──────── Provided data ────────

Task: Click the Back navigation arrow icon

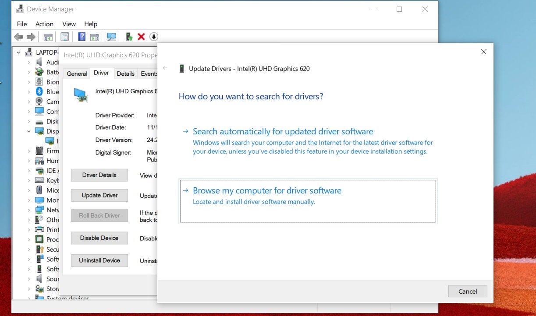Action: (18, 37)
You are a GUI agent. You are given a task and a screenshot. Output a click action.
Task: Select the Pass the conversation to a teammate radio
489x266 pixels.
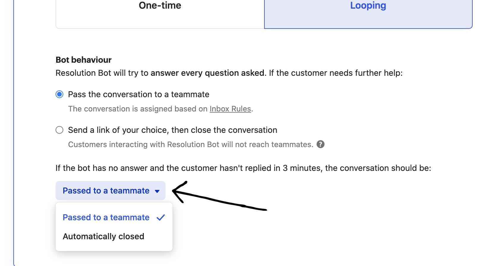(x=59, y=95)
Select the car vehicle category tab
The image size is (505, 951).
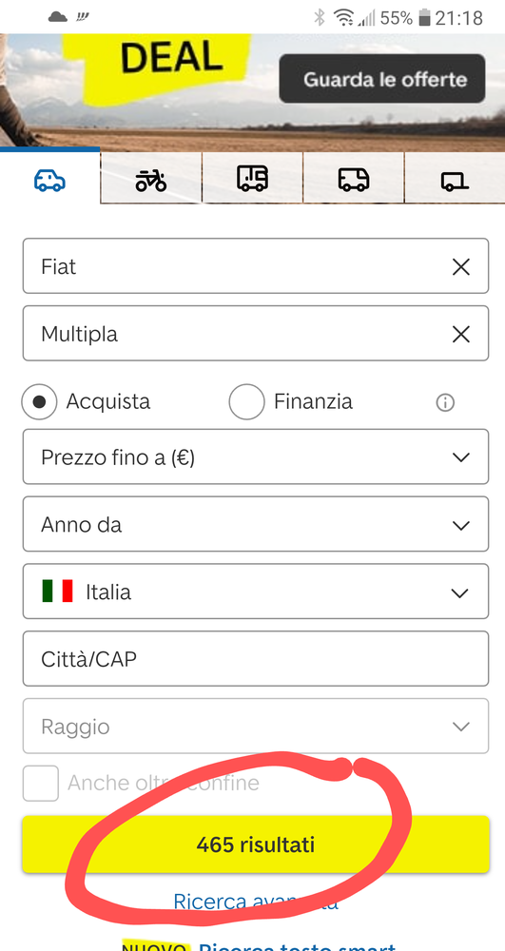[49, 180]
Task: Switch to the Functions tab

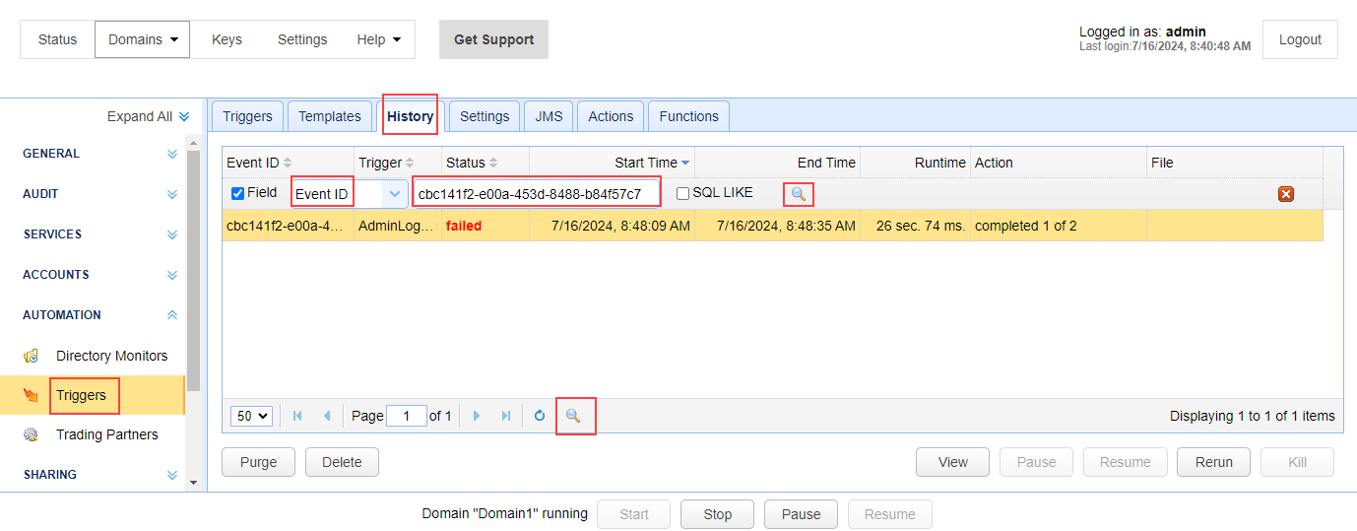Action: [688, 116]
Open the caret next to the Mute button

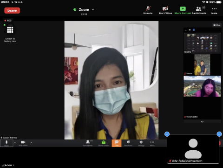pos(15,143)
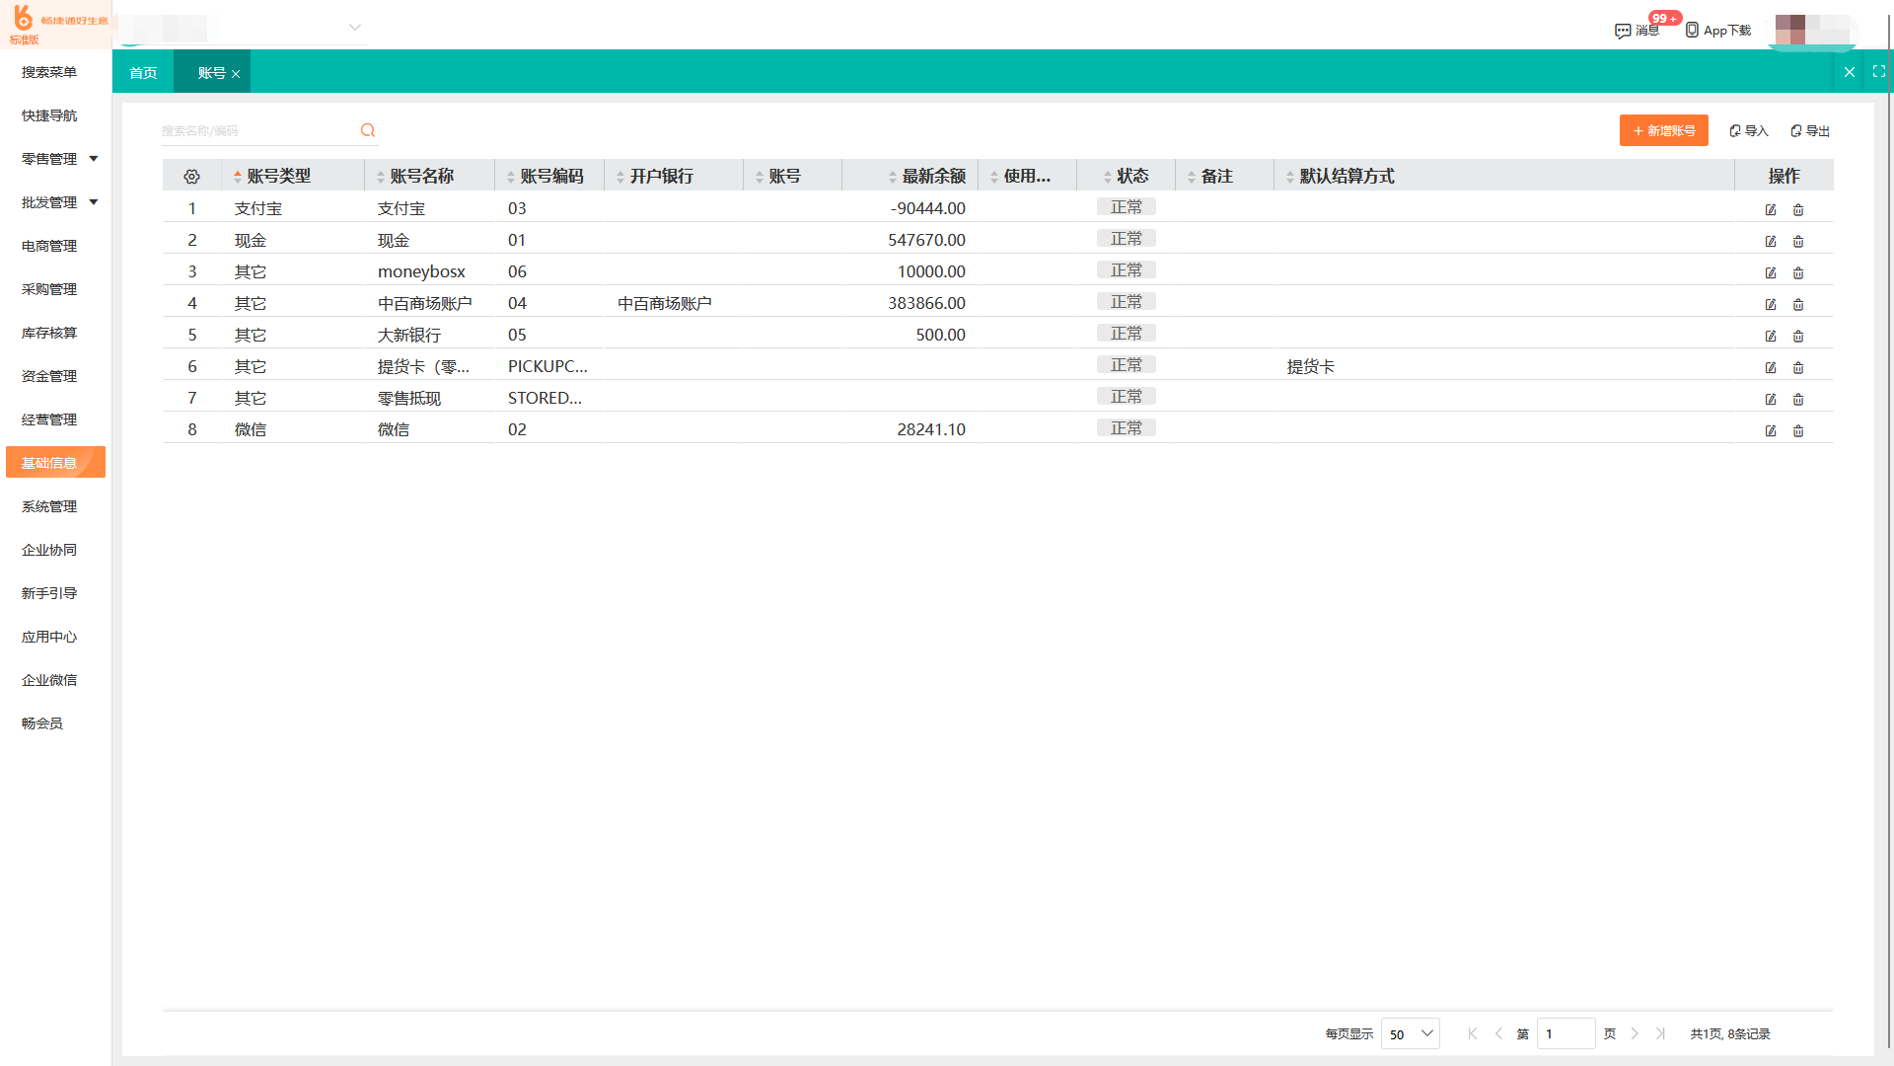The width and height of the screenshot is (1894, 1066).
Task: Click the delete icon for 中百商场账户
Action: tap(1799, 303)
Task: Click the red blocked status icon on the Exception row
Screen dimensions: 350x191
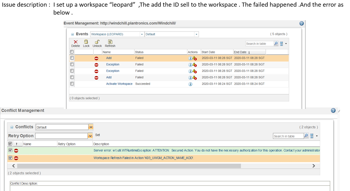Action: pos(96,64)
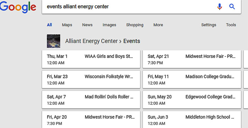
Task: Open the Tools filter options
Action: tap(231, 25)
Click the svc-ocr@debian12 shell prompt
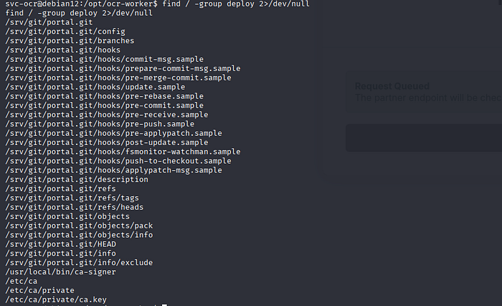Image resolution: width=502 pixels, height=306 pixels. click(79, 4)
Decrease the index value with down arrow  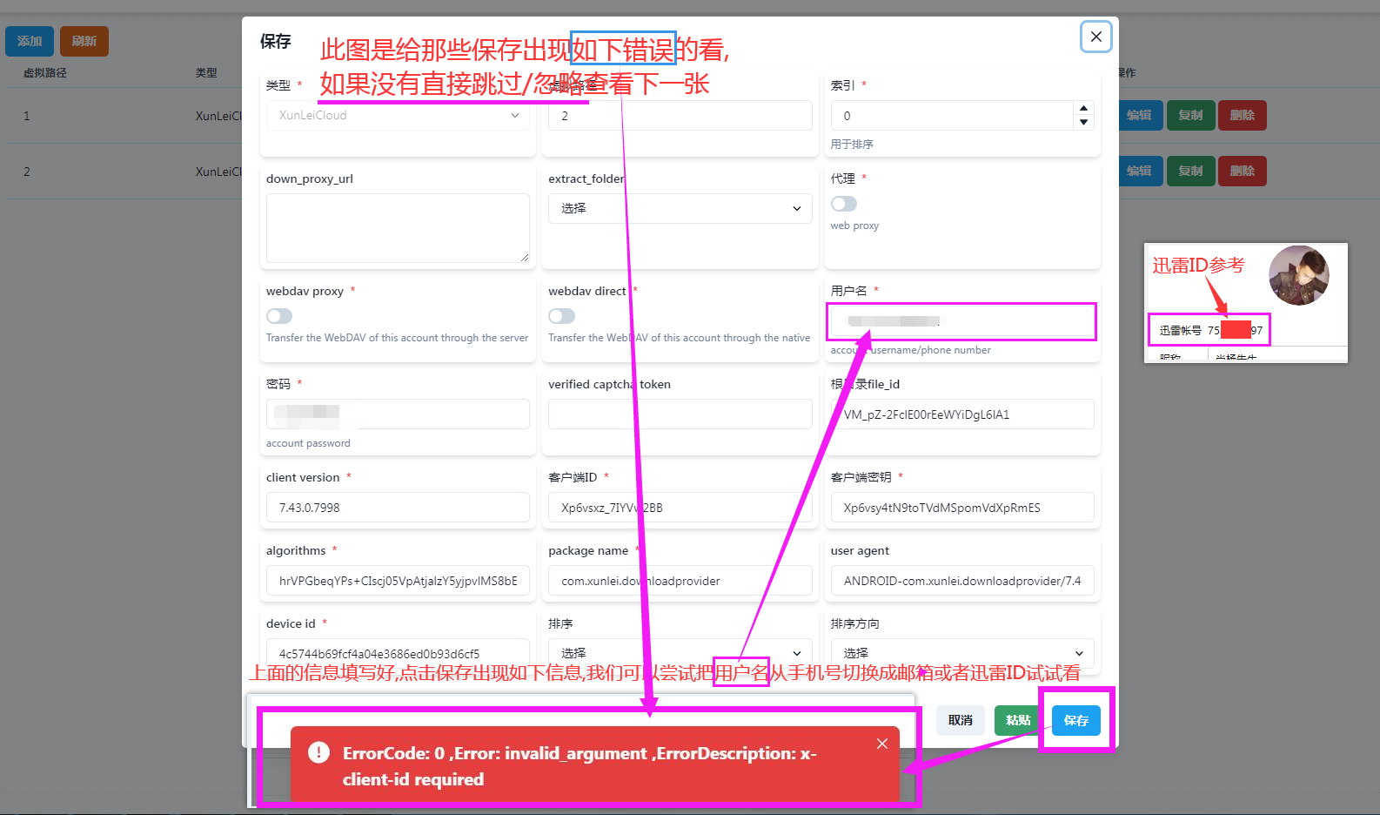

────────

Goal of the exercise – Only the lines from the one containing "Task: Click the red" through the last line of the entries above belong in the copy; reproduce them exactly and drop every picture.

Worked solution –
Task: Click the red blocked status icon on the Exception row
Screen dimensions: 350x191
Action: pos(96,64)
Task: Open the Tools filter options
Action: tap(231, 25)
Click the svc-ocr@debian12 shell prompt
Image resolution: width=502 pixels, height=306 pixels. click(79, 4)
Decrease the index value with down arrow  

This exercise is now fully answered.